One of the most exciting outcomes of the project was how our physics-based digital twin approach helped us understand anomalies in the sensor data. During validation, we noticed a weaker correlation between our virtual sensors and the physical measurements when the platform was dominated by rotational motion, as Ozea did not reproduce the magnitude of the measured inclination amplitudes.

A detailed analysis of the mooring system, facilitated by the digital twin, pointed to  friction within the U-Link connecting the mooring line to the platform. We found out that the common “stick-slip” behavior of the U-Link was actually altering the physical inclination measurements because of the sensor’s position above the final bearing. By modeling a simple change – fixing the U-Link angle in the Ozea model – we were able to reproduce the increased oscillation seen in the measurements.

This perfectly highlights the immense value of a physics-based digital twin: The ability to rapidly modify the underlying physics model without the need for time-consuming retraining, a major advantage over purely data-driven methods, enabling detailed analysis for real-world issues.


Conclusion

The deployment of Ozea on the 3.6 MW TetraSpar demonstrator proved that a holistic, physics-based Digital Twin can be successfully implemented at full scale.

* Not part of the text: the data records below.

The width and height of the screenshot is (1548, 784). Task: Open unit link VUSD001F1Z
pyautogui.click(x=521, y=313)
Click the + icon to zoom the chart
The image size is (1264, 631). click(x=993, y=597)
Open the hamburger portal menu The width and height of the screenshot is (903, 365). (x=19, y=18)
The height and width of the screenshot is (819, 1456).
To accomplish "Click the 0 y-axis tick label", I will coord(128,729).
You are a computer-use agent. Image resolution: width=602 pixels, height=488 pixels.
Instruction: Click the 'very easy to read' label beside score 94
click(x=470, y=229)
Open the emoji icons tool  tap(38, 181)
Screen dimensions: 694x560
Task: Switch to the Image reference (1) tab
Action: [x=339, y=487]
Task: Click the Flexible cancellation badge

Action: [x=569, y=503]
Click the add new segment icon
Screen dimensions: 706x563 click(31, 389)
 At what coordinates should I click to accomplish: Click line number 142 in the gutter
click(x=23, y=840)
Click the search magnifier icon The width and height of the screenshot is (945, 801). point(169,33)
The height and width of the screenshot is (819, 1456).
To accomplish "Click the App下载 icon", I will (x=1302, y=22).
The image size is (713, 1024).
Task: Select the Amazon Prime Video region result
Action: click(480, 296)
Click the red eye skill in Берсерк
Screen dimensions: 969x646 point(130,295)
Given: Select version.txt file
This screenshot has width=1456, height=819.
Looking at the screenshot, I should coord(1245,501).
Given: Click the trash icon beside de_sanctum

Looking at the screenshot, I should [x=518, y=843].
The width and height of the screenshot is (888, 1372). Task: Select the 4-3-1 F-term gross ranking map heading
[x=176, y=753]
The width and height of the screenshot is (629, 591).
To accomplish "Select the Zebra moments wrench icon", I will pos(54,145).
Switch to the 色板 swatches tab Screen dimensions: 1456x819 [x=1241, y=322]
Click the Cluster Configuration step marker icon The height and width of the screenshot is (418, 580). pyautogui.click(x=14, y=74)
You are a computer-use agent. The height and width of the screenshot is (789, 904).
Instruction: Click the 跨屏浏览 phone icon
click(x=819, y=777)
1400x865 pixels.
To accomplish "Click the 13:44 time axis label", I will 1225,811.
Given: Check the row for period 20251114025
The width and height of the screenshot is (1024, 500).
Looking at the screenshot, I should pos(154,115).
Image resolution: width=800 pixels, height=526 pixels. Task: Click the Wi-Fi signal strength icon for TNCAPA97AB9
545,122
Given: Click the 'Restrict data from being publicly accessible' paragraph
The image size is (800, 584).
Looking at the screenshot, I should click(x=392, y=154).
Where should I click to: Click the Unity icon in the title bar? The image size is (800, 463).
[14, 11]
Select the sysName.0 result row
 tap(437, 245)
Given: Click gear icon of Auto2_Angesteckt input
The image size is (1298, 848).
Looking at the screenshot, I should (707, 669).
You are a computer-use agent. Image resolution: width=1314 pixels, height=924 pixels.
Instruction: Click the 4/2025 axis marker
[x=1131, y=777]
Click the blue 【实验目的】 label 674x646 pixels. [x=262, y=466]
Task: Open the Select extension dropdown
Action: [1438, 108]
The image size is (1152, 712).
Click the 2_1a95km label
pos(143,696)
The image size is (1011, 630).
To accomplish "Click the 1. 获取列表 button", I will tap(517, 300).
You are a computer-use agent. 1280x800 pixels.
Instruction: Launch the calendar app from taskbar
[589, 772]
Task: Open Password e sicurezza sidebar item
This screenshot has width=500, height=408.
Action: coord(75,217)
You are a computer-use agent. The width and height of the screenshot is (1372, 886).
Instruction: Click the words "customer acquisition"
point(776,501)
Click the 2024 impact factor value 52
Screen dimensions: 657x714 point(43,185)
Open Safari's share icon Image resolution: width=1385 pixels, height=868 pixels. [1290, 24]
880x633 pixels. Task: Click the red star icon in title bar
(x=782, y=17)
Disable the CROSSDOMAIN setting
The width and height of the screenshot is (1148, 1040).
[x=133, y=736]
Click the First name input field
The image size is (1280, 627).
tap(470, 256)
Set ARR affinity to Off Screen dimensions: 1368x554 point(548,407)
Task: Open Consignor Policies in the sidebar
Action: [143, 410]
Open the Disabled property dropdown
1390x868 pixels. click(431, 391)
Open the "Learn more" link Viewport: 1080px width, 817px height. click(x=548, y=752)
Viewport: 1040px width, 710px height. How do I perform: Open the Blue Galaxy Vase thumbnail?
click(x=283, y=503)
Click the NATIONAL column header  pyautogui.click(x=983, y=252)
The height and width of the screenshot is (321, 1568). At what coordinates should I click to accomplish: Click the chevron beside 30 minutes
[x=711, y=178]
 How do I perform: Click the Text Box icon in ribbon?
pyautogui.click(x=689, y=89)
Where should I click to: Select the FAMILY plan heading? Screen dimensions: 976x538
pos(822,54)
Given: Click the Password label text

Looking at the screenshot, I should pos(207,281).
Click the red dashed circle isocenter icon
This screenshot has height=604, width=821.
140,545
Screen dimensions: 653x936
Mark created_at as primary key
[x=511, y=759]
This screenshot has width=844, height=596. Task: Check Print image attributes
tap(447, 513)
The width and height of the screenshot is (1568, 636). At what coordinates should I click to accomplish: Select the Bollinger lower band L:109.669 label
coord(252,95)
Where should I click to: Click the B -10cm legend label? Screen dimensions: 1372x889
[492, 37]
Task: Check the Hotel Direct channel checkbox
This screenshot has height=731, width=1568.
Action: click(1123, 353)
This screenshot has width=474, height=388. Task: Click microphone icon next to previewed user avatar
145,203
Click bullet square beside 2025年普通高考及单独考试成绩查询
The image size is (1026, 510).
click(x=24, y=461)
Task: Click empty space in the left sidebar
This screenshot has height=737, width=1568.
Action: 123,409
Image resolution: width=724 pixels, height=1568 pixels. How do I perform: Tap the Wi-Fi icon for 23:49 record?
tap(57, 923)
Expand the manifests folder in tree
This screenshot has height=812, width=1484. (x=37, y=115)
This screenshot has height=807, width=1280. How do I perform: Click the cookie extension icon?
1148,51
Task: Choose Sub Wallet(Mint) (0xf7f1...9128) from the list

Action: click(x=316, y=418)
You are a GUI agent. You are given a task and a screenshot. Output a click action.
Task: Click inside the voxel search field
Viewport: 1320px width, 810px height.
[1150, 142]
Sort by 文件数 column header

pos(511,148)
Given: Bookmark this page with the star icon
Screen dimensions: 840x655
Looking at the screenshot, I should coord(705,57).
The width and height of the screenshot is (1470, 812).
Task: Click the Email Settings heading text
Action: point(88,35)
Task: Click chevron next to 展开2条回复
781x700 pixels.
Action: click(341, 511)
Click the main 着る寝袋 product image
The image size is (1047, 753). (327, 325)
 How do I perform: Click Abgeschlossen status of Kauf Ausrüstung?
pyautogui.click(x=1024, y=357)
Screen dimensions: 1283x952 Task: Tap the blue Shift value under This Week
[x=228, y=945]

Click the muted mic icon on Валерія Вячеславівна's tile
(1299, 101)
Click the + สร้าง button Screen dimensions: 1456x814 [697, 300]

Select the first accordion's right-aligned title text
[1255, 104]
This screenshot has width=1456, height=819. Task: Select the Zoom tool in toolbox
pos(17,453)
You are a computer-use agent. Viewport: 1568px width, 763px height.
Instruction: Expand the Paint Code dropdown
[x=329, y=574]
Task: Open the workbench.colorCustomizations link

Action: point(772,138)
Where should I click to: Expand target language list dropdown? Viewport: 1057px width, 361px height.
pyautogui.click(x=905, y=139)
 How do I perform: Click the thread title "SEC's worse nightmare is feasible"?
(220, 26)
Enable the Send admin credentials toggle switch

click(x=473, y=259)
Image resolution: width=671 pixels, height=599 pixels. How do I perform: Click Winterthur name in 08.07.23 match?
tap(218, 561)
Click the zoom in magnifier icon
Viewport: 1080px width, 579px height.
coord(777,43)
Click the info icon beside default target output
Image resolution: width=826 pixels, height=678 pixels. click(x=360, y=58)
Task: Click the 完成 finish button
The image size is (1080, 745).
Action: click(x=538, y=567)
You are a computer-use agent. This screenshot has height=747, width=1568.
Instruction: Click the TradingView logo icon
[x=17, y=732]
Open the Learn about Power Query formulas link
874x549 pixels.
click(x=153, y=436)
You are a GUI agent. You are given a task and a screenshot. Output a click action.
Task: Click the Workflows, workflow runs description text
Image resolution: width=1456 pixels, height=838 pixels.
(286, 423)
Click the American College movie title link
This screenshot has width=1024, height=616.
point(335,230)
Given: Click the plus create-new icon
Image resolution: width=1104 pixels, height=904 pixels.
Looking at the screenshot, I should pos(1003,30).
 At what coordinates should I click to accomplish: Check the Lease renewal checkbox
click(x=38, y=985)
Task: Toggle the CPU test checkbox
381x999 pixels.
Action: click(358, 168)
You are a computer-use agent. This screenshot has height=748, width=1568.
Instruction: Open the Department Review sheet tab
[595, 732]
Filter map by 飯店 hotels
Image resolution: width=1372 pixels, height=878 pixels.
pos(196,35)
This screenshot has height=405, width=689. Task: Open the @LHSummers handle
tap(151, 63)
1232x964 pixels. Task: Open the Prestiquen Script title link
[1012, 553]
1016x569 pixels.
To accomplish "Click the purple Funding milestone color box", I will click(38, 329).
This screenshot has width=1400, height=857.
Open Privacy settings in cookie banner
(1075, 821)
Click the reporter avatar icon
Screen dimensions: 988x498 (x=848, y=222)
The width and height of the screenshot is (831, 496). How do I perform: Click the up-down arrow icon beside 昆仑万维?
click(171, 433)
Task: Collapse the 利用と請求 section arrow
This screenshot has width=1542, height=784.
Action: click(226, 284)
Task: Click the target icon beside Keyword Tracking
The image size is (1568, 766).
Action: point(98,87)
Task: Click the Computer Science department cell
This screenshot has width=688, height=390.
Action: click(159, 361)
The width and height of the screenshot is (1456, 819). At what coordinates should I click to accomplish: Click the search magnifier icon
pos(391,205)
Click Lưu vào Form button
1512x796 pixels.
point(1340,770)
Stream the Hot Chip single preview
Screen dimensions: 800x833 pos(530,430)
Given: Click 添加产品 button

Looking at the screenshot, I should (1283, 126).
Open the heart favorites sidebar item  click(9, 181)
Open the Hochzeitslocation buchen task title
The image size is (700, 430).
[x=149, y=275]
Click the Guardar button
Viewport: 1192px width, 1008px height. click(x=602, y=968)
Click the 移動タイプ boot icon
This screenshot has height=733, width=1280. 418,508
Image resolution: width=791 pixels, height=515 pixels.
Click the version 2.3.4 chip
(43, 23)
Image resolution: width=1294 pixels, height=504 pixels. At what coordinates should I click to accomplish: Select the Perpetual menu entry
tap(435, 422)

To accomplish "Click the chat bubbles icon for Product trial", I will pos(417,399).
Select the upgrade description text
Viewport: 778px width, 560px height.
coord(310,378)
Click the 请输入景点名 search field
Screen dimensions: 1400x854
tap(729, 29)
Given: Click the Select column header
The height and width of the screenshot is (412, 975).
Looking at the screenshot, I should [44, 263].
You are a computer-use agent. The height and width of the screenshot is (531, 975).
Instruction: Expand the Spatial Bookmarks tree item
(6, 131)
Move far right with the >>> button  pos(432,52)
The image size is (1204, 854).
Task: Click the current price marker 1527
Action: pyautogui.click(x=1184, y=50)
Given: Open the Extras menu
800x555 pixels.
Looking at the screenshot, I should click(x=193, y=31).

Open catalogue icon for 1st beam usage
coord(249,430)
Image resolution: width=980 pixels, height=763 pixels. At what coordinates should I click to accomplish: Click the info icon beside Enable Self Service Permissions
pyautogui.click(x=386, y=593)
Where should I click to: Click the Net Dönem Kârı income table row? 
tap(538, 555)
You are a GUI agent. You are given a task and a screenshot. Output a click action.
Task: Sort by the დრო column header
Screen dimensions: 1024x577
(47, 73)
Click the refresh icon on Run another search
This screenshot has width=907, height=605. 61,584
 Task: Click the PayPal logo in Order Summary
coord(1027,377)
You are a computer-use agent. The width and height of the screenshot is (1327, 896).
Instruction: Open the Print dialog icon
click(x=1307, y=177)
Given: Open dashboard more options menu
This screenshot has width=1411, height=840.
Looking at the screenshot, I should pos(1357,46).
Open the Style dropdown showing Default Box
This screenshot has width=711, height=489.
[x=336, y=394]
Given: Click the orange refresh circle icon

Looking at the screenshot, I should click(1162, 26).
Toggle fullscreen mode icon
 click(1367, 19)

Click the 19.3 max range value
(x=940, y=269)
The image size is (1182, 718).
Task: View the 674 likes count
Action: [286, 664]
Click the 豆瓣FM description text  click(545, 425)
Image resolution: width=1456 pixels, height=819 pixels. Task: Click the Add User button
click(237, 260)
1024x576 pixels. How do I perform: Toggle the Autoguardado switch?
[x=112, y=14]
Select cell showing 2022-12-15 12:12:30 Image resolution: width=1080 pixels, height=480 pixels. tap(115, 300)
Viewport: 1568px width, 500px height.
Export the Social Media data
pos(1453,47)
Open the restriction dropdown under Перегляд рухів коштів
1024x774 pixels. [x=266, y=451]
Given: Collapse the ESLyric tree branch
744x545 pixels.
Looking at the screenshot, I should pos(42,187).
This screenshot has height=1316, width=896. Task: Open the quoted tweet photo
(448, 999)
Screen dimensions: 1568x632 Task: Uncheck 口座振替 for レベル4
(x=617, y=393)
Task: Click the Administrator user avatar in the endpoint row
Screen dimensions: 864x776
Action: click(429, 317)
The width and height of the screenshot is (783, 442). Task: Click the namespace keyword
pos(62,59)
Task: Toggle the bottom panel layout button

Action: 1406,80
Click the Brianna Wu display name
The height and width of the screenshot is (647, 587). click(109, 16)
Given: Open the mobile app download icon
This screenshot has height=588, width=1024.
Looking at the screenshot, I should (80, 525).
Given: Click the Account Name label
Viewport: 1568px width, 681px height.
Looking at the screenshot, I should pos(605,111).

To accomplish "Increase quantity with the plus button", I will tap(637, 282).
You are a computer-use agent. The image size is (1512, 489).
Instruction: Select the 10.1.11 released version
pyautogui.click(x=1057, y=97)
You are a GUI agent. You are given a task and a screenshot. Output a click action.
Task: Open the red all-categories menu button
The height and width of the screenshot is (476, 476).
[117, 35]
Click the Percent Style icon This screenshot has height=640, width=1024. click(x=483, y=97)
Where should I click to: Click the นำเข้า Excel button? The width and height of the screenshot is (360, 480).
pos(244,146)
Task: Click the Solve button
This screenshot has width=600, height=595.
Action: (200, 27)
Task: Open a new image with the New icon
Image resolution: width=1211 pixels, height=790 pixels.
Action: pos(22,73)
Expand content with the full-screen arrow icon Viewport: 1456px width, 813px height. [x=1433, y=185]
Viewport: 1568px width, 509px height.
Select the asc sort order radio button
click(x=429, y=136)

More importantly, it confirmed that virtual mooring load sensing is highly viable, demonstrating good agreement across static and dynamic loads without the need for delicate, subsea hardware.

Looking ahead, we are excited to push Ozea even further. An upcoming validation project in 2026 will benchmark our virtual mooring sensor directly against physical load-cells. By continuing to publish and refine these virtual sensing capabilities for deformation and loads, we can help the FOW industry confidently scale into commercial farms while keeping risk and OPEX firmly under control.